Today I want to write about the hotel industry, specifically luxury lodging by Ritz-Carlton. They are the only service company in America that has won the Malcolm Baldridge National Quality Award twice, and Training Magazine has called it the best company in the nation for employee training.
They focus on three fundamentals:
- Location – making sure they have the absolute best location
- Product – the right physical product, i.e., the rooms
- People – their motto is “We are ladies and gentlemen serving ladies and gentlemen
How do they carry it out?
Every day they have a ‘lineup’ where for approximately 15 minutes all employees are together. Shared are ‘wow stories’ great things that their ladies and gentlemen have done. This is a great training, learning, and communication tool.
In our trainings, we call these ‘clearing meetings’ where we want you to offload whatever is on your mind so that you are 100% present to what is in front of you, a customer, potential or current, a co-worker, direct report, family member, significant other, etc. We know when someone isn’t giving us 100% and we don’t like it – and so does everyone else know and feel that way.
By having clearing meetings, everyone is being responsible for taking care of business, and whatever is on their mind can be handled outside of business hours. It could be that prior to arriving at work the dog ran away, a child forgot his or her lunch or missed the bus, someone was going 35 miles per hour in the left lane on the highway, and s6 you could arrive at work with all this ‘stuff’ in your head. Offloading it is the purpose of a clearing meeting.

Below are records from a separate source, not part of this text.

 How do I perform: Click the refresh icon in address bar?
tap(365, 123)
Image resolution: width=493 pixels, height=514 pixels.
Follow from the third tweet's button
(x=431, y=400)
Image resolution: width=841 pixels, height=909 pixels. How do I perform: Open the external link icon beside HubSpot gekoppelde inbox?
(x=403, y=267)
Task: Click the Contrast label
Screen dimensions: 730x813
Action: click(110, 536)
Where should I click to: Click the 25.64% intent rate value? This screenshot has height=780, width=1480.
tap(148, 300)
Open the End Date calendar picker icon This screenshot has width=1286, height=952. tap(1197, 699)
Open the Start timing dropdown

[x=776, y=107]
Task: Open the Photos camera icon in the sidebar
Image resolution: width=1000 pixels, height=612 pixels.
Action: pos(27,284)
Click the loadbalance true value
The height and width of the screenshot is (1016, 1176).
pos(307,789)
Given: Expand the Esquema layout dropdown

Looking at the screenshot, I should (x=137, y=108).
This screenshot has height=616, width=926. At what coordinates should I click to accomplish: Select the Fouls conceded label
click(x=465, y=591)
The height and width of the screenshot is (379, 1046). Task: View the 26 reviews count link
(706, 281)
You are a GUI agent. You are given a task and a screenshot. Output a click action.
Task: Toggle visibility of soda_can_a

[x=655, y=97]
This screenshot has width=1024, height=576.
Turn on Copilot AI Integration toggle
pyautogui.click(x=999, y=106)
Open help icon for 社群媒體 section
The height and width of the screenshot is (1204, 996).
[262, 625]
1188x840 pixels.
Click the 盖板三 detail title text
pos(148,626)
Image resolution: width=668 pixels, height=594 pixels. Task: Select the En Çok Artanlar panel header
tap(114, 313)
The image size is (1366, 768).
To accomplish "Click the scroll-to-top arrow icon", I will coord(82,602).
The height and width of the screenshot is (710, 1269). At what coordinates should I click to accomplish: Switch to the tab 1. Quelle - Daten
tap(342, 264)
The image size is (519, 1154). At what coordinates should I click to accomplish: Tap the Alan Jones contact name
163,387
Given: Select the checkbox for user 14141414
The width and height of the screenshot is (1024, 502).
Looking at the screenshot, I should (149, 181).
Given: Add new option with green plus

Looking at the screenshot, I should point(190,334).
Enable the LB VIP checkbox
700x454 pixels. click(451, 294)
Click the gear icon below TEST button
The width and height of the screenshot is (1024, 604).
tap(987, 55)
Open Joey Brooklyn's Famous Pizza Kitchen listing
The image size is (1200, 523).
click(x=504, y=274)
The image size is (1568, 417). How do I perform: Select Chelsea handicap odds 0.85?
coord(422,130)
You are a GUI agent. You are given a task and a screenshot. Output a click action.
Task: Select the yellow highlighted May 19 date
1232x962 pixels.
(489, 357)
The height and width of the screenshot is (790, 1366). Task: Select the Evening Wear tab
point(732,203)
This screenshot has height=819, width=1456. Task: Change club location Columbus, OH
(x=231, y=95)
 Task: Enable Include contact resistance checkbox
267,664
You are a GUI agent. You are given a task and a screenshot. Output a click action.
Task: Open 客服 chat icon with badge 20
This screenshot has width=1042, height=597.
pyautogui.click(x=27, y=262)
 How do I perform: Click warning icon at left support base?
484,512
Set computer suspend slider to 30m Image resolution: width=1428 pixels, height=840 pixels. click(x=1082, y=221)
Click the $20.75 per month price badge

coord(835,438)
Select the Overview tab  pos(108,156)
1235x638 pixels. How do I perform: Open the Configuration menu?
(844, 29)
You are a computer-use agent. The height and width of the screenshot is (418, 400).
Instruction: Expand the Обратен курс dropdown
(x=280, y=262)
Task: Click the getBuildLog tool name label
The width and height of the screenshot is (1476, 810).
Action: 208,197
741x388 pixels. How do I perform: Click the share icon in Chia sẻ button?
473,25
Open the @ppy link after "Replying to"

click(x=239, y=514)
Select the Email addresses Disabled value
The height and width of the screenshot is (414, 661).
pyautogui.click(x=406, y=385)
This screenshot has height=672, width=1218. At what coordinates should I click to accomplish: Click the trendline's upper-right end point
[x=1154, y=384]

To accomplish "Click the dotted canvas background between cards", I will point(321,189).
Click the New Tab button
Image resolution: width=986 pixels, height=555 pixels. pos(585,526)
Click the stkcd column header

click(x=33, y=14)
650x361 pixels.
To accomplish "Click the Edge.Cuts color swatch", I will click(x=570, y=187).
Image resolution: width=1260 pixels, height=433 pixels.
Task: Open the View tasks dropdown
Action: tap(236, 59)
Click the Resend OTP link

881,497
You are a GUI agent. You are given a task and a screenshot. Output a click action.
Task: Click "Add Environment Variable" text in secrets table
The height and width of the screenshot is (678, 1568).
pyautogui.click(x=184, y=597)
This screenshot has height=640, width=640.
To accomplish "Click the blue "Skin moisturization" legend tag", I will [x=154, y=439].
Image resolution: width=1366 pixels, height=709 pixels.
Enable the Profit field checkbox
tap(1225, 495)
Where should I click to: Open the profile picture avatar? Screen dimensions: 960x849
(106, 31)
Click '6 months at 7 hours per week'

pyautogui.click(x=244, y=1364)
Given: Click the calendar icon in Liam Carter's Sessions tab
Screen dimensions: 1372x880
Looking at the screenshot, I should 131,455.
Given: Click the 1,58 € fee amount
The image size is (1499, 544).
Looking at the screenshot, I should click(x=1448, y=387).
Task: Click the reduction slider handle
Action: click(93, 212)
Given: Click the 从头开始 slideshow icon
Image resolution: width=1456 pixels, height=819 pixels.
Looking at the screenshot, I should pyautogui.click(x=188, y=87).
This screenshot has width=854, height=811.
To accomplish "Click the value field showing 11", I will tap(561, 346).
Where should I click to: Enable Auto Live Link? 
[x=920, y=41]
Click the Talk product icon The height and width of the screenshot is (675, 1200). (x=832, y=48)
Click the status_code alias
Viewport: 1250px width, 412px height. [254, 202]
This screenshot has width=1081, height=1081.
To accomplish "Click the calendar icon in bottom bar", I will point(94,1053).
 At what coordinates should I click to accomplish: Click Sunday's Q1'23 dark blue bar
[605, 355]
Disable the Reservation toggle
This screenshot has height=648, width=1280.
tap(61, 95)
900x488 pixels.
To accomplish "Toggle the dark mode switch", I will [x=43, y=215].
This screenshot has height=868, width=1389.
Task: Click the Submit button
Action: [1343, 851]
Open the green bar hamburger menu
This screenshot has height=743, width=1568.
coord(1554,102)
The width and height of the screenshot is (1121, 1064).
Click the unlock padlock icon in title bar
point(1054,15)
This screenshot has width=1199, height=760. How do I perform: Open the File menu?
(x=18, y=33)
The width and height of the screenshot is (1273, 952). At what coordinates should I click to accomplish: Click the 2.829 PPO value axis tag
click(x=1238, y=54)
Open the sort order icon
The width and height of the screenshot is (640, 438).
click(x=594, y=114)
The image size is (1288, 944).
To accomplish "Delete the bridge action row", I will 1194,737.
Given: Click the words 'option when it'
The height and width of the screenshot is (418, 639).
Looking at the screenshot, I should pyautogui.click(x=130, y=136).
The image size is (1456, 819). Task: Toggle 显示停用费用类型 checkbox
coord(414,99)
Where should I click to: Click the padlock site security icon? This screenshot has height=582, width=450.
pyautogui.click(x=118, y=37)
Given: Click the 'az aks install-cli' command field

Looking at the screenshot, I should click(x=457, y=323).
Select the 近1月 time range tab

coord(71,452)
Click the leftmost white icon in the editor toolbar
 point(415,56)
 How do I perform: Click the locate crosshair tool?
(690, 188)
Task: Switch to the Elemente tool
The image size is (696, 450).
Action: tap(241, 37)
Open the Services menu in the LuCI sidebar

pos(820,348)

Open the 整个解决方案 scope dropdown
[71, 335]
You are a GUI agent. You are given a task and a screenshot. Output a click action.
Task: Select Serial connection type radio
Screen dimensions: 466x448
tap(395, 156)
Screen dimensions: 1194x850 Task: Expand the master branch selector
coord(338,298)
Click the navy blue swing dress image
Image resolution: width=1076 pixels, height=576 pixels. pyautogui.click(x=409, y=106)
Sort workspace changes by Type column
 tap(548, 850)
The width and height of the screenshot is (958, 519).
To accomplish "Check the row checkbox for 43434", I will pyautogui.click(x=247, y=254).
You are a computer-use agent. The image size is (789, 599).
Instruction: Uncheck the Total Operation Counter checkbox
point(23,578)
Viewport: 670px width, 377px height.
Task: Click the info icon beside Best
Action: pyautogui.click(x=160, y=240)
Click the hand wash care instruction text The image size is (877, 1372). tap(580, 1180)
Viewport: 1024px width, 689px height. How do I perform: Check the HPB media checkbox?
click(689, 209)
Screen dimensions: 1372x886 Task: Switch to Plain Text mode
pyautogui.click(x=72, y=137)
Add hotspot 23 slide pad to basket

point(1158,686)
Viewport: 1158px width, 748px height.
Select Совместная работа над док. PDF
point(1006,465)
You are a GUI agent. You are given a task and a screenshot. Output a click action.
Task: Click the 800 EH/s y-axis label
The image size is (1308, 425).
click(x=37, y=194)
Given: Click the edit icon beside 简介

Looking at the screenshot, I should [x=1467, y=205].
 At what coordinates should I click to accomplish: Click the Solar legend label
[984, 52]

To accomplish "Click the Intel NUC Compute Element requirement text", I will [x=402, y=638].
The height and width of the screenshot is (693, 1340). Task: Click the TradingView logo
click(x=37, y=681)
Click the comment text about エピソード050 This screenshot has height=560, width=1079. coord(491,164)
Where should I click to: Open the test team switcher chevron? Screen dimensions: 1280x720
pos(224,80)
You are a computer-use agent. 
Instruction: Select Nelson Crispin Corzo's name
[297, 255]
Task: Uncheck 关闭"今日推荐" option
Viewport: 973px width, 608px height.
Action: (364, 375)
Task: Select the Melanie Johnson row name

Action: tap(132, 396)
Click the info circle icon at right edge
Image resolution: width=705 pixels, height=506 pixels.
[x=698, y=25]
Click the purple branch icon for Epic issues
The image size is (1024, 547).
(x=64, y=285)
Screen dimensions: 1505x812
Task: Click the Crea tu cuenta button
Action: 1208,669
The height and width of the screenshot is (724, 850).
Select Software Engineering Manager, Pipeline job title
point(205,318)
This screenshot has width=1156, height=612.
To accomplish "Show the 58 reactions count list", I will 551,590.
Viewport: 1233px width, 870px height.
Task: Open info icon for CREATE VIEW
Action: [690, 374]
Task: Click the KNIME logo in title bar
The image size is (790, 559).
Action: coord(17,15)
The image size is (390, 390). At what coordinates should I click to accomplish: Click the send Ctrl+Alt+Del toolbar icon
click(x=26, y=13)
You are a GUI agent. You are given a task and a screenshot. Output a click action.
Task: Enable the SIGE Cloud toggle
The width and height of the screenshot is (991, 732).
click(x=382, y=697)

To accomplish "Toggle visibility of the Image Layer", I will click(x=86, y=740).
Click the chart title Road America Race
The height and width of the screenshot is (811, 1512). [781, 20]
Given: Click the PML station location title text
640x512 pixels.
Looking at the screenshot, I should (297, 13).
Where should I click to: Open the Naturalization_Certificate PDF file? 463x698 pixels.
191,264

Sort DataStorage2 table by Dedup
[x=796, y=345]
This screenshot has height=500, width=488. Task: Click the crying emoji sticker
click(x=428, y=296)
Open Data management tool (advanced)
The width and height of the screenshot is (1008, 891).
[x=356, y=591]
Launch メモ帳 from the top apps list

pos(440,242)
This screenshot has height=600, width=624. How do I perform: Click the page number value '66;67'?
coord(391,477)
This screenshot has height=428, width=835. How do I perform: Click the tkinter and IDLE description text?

Ritz-Carlton also empowers their employees to spend up to $2000 on a guest—not per year, but per incident. Interesting enough, it doesn’t get used much and as interesting, it isn’t about there being a problem. Examples are instances where someone learns it’s a guest’s birthday and there is champagne and cake in the room. If it’s over $2000 it requires a manager’s approval, and usually gets it.
Their culture is built on trust, from the top down. The feet definitely go where the mouth goes. In other words, they walk their talk.
As the preamble to the US Constitution says, “We, the people.” I believe ‘we the people’ are who make the difference. It’s certainly the case at Ritz Carlton.